I have an Ansible task that aims to upgrade our Gitlab application. I want the user to ONLY be able to upgrade 1 major release. For example, I want to enable a 8.x to 9.x upgrade, but not an 8.x to 10.x upgrade. I’m aware of the version_compare module, which I use, but need more than what it does.

I did write a filter that extracts the major, minor, patch versions of a Semver-format version so I can get the major part. But how do I then compare them to see if their difference is > 1?

I do…

`

NOTE: server_major is a filter I wrote to extract the major version of an M.m.p Semver-format version.
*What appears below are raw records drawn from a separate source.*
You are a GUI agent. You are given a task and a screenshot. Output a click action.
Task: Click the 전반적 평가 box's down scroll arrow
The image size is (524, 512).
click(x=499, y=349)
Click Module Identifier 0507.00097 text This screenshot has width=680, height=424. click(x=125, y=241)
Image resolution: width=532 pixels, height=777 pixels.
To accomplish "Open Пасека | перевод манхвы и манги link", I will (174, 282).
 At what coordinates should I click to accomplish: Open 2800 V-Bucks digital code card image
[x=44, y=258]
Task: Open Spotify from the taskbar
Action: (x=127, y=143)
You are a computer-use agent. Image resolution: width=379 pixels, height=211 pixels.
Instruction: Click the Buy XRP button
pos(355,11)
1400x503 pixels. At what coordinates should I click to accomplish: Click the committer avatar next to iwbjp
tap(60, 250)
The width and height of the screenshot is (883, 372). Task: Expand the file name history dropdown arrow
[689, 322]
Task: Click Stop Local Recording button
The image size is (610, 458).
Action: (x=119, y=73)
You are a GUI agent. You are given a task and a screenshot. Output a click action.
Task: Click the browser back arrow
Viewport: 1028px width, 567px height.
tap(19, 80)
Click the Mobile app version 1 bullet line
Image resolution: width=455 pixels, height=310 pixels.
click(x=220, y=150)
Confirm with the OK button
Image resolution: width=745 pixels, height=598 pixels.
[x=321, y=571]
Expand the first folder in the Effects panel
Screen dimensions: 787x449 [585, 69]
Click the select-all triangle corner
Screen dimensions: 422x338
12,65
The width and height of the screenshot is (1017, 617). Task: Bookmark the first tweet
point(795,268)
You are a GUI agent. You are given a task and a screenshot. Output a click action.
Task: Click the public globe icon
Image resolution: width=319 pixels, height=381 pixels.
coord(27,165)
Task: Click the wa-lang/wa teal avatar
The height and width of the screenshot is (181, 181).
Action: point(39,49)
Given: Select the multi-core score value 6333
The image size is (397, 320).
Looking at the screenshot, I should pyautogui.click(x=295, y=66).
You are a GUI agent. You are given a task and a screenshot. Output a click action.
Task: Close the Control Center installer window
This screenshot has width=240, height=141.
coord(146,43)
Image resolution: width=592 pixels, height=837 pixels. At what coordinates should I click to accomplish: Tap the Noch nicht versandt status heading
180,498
• name: Get major version of installed version
  set_fact: M_installed=installed_version|sermver_major
• name: Get the major version of the desired upgrade version
  set_fact: M_upgrade=upgrade_version|semver_major
• name: Ensure M_upgrade - M_installed = 1
  “How do I do this?”
  `

Maybe there is a more straight-forward way to do this?

Probably something like:

• name: Ensure M_upgrade - M_installed = 1

assert:
that:

• M_upgrade|int - M_installed|int == 1

If you are using apt I would suggest another way of solving this and that is pinning in apt

Just create a file /etc/apt/preferences.d/gitlab with the following content

Package: gitlab-ce
Pin: version /9.[0-9]+\.[0-9]+-/
Pin-Priority: 1000

You can read more about pinning here
https://wiki.debian.org/AptPreferences

I’m using yum (RHEL). However with this approach, don’t you have to update the file when the major version changes?

Thanks, I’l try this

With that regex yes, it's a nice way to control upgrade to major versions.
And it also preventing upgrade of a package if someone should run apt dist-upgrade (equivalent to yum upgrade)

My file for Gitlab looks like this

$ more /etc/apt/preferences.d/gitlab
Package: gitlab-ce
Pin: version /[0-9]+\.[0-9]+\.([5-9]-|[0-9]{2,}-)/
Pin-Priority: 1000

It only upgrade if the package is x.y.5 or higher, the reason for this is Gitlab tends to be very buggy until around x.y.5 version is released.